Das leituras e formações sobre parentalidade esta é uma competência que guia muito a minha prática, por permitir mudar a perspetiva em relação ao comportamento dos nossos filhos.

Significa estarmos perante algo que a criança fez e parar qualquer julgamento e simplesmente tentar perceber a que necessidade ou a que impulso ela está a responder.

Uma das situações que os pais de bebés entre os 12 e os 18 meses descrevem é: “El@ já percebe bem o que faz. Está a mexer no armário e diz “não, não” e olha para nós. Está mesmo a testar os limites.”. Ao observar este comportamento com curiosidade a transformação é fantástica: vemos uma
criança pequena, ainda com pouca competência para perceber verdadeiramente o significado do “não”, está numa atitude de exploração, não dos nossos limites, mas dos limites dela própria. Podemos ver a interação que estabelece connosco: acostumada a ouvir “não” quando mexe no armário. E então, reproduz exatamente o que lhe dizemos e olha para nós na expectativa de conexão.

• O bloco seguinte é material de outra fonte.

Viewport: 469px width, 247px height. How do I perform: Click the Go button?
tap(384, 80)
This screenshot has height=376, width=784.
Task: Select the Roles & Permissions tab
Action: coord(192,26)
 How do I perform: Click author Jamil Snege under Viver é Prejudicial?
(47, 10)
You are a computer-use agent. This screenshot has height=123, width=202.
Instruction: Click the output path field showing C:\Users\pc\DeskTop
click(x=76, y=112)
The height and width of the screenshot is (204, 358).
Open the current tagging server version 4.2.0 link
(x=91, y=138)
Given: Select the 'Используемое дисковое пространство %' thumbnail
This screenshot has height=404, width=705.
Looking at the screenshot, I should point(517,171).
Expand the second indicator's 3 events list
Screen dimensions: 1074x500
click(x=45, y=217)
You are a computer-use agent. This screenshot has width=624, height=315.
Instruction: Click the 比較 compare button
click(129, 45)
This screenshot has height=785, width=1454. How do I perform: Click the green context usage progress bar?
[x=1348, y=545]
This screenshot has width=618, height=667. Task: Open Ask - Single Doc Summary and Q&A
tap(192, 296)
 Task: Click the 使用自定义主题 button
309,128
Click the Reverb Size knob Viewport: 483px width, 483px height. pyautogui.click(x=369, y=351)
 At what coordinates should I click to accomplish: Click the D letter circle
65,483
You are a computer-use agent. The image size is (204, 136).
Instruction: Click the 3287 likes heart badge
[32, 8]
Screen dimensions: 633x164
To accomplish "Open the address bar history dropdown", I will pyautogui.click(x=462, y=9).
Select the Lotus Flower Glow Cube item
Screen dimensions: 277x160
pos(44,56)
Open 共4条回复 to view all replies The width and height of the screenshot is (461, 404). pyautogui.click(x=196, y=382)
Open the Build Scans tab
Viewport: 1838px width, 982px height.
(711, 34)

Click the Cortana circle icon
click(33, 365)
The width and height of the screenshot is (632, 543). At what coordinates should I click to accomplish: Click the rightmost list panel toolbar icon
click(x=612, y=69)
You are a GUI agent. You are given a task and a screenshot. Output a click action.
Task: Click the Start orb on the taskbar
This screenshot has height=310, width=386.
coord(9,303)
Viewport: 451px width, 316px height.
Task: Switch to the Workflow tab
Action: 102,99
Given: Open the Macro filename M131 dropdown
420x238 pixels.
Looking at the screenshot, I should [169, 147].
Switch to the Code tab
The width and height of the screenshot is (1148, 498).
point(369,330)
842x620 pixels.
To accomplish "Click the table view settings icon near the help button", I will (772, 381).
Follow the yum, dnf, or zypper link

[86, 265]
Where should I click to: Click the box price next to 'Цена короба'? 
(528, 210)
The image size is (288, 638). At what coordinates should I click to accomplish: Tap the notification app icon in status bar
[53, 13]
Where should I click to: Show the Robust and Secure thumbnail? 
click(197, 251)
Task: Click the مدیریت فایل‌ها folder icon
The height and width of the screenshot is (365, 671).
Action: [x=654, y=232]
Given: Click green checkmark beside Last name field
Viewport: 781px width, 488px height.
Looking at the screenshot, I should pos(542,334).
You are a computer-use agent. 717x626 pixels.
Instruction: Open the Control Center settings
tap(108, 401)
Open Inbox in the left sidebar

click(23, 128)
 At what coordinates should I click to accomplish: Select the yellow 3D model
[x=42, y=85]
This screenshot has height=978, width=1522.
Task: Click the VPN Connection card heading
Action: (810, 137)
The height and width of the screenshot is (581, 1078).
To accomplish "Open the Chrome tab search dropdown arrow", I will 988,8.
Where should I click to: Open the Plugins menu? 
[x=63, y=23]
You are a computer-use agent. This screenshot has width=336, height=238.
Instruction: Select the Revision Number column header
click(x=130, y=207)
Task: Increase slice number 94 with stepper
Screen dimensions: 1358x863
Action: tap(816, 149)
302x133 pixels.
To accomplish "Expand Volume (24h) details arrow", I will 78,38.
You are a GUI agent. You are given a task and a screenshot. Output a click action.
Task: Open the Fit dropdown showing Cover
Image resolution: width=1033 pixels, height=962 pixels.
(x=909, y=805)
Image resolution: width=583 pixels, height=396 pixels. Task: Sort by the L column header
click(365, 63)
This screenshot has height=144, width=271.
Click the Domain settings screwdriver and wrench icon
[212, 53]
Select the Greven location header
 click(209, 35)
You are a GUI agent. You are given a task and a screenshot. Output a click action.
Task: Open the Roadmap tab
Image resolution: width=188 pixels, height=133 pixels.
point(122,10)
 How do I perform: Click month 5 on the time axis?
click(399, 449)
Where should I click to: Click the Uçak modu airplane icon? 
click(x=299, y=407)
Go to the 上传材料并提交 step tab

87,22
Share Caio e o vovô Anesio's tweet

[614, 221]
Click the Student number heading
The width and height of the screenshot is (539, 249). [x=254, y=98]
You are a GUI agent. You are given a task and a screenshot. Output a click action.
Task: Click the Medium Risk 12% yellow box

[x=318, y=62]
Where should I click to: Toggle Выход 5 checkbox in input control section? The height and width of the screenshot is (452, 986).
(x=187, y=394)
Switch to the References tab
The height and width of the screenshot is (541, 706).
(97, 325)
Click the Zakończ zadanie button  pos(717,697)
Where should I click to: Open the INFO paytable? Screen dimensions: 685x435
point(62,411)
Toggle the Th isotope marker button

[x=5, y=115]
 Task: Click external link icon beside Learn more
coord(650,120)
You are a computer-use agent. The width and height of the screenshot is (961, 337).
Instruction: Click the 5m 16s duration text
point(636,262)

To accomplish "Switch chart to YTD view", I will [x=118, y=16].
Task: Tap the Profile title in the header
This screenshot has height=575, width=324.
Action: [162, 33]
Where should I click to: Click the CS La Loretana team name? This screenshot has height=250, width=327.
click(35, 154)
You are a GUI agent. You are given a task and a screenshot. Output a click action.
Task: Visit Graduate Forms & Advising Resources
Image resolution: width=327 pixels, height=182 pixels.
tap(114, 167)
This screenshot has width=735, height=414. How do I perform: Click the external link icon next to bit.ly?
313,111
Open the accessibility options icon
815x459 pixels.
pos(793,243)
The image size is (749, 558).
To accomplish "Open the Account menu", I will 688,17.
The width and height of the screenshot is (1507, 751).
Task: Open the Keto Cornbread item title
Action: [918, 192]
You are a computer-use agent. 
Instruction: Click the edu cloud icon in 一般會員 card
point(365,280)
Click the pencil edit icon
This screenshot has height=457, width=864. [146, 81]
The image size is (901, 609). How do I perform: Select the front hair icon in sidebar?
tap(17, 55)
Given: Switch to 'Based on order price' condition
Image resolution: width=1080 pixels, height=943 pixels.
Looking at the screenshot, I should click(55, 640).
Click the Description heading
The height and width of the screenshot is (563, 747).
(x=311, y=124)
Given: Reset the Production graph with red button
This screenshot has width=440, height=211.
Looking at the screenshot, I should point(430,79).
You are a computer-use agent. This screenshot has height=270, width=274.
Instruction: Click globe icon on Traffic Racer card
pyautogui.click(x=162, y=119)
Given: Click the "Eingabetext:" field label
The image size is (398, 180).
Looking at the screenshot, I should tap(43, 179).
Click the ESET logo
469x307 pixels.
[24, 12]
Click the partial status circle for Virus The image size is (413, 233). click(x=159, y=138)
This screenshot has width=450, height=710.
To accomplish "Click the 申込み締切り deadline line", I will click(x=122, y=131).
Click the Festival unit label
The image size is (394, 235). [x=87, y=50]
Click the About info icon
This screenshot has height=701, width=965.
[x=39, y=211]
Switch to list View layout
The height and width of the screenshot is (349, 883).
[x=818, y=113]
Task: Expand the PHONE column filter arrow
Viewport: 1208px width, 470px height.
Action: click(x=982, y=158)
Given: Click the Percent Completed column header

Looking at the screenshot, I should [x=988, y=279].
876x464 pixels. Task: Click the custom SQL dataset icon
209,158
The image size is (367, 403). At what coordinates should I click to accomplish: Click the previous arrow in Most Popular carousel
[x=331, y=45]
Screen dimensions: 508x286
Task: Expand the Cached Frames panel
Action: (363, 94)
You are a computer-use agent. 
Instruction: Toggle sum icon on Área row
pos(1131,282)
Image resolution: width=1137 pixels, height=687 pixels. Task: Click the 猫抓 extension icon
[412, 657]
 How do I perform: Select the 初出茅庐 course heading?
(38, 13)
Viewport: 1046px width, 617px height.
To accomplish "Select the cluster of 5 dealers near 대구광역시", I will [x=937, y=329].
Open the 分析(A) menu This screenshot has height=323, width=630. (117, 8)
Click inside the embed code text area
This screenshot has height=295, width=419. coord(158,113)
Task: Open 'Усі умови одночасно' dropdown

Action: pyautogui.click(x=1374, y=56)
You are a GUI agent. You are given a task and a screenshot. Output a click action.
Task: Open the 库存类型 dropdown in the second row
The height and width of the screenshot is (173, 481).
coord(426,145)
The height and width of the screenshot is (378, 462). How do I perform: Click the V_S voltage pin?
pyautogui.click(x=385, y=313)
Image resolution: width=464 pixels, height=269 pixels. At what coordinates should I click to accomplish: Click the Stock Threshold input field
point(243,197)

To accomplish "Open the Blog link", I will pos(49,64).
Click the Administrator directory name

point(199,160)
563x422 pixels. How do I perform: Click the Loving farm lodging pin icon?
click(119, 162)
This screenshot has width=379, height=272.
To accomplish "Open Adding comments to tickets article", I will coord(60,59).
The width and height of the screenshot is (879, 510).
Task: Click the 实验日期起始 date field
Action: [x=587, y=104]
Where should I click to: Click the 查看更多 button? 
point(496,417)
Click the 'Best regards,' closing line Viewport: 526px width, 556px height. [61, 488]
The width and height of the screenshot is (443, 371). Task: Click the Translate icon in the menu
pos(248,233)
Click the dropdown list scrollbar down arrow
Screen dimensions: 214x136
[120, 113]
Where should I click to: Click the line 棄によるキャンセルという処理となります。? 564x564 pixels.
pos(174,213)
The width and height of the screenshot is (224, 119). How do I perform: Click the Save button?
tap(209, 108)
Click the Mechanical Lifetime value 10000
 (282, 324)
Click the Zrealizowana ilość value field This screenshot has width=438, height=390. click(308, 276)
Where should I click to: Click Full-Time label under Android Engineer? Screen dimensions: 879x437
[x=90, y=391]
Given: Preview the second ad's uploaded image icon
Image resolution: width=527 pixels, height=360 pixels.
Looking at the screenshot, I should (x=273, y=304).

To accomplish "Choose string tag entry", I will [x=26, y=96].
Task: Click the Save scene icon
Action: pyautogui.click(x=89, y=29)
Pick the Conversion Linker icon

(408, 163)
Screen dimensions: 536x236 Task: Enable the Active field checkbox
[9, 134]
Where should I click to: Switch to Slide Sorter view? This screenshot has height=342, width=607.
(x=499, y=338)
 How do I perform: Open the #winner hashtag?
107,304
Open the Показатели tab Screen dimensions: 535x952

Esta curiosidade é válida para várias situações que nos surgem na interação com as crianças.
“Por que será que está a comportar-se assim?”, “O que será que precisa para esta atitude?” A resposta a estas questões é muito mais rica do que uma reação no momento, porque vai ajudar-nos a estabelecer ligação com a criança e a perceber a verdadeira necessidade.